The many residential development lots being built in the area will contribute to traffic congestion and make the argument for alternative transport options stronger.
Dedicated consultation with council and Department of State Growth staff, local riders and the wider community found there was strong support for a dedicated cycleway along the corridor.
There were also concerns about safety along the corridor for people who want to ride on the road in terms of the condition of the road shoulders and poor passing behaviour by people driving.
Other options supported included a better crossing for people walking and riding over North West Bay River and cycle infrastructure leading to and secure parking at bus stops to encourage more people to “ride and ride”.
The good news is that the three top issues of shoulder widths, separated cycleway, and safe crossing over North West Bay River all rated highly on the project short list and have been marked as high priority.

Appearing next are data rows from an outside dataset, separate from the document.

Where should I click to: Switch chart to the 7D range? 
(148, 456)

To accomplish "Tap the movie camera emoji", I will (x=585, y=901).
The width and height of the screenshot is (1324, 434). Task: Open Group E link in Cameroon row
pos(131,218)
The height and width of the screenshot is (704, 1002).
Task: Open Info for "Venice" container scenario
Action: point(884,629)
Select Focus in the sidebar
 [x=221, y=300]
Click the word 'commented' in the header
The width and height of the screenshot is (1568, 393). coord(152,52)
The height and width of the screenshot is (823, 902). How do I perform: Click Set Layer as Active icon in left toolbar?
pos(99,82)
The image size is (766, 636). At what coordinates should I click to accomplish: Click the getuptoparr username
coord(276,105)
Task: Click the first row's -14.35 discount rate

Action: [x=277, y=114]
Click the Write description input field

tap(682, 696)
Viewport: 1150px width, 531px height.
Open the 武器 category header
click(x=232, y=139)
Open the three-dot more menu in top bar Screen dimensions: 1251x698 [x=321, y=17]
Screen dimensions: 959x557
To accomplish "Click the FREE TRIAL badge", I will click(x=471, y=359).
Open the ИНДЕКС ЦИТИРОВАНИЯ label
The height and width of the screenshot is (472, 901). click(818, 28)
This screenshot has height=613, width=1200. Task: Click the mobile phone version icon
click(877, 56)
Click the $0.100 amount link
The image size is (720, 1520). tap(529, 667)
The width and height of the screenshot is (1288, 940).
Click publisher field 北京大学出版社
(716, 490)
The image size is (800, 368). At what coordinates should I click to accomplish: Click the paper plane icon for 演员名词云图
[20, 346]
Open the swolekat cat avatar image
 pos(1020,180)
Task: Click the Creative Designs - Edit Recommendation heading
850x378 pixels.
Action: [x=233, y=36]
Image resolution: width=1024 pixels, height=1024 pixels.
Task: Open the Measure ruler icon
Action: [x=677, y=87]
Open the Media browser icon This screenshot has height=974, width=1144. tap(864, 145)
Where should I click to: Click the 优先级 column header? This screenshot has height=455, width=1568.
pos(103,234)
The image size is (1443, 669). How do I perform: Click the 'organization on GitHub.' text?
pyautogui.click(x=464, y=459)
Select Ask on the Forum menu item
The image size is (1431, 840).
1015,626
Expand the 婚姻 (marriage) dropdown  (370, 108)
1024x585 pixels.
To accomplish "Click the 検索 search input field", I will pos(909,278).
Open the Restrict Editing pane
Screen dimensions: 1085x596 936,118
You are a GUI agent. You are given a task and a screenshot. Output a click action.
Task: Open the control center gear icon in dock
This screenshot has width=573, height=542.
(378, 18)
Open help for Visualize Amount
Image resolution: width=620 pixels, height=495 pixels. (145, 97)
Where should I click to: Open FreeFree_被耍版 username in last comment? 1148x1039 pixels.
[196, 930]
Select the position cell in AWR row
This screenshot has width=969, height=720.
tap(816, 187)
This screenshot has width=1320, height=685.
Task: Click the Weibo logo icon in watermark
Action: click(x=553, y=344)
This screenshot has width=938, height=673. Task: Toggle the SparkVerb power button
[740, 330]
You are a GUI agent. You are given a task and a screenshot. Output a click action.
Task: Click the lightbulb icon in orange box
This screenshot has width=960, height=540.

The study found that shoulders along the length of the corridor could be widened and sealed to 1.5 metres, although there are two pinchpoints where more investigation is needed – opposite Howden Road and at the Kingborough Bowls Club.
The two options for North West Bay are to widen the existing bridge or build a dedicated cycling and walking bridge. However, previous strengthening investigations on the bridge have indicated that it’s unlikely to be possible to widen it, so a new bridge will likely be the preferred option.
A feasibility study is the next step for an off-road cycleway to continue the Snug–Margate path through to Kingston. The report suggests this could follow the North West Bay foreshore until Howden Road and then along Coffee Creek behind the golf course and into the new Huntingfield development. Such a path could be used by children going to school, older riders and less confident riders for transport and recreation, while confident riders will likely keep using Channel Highway.
There are proposals to improve security of bicycle parking at bus stops and new park and ride facilities, but no plans yet for infrastructure connecting the stops to residential areas.
The report has been released by the Tasmanian Government but no funding has yet been assigned to implementing any of the recommendations.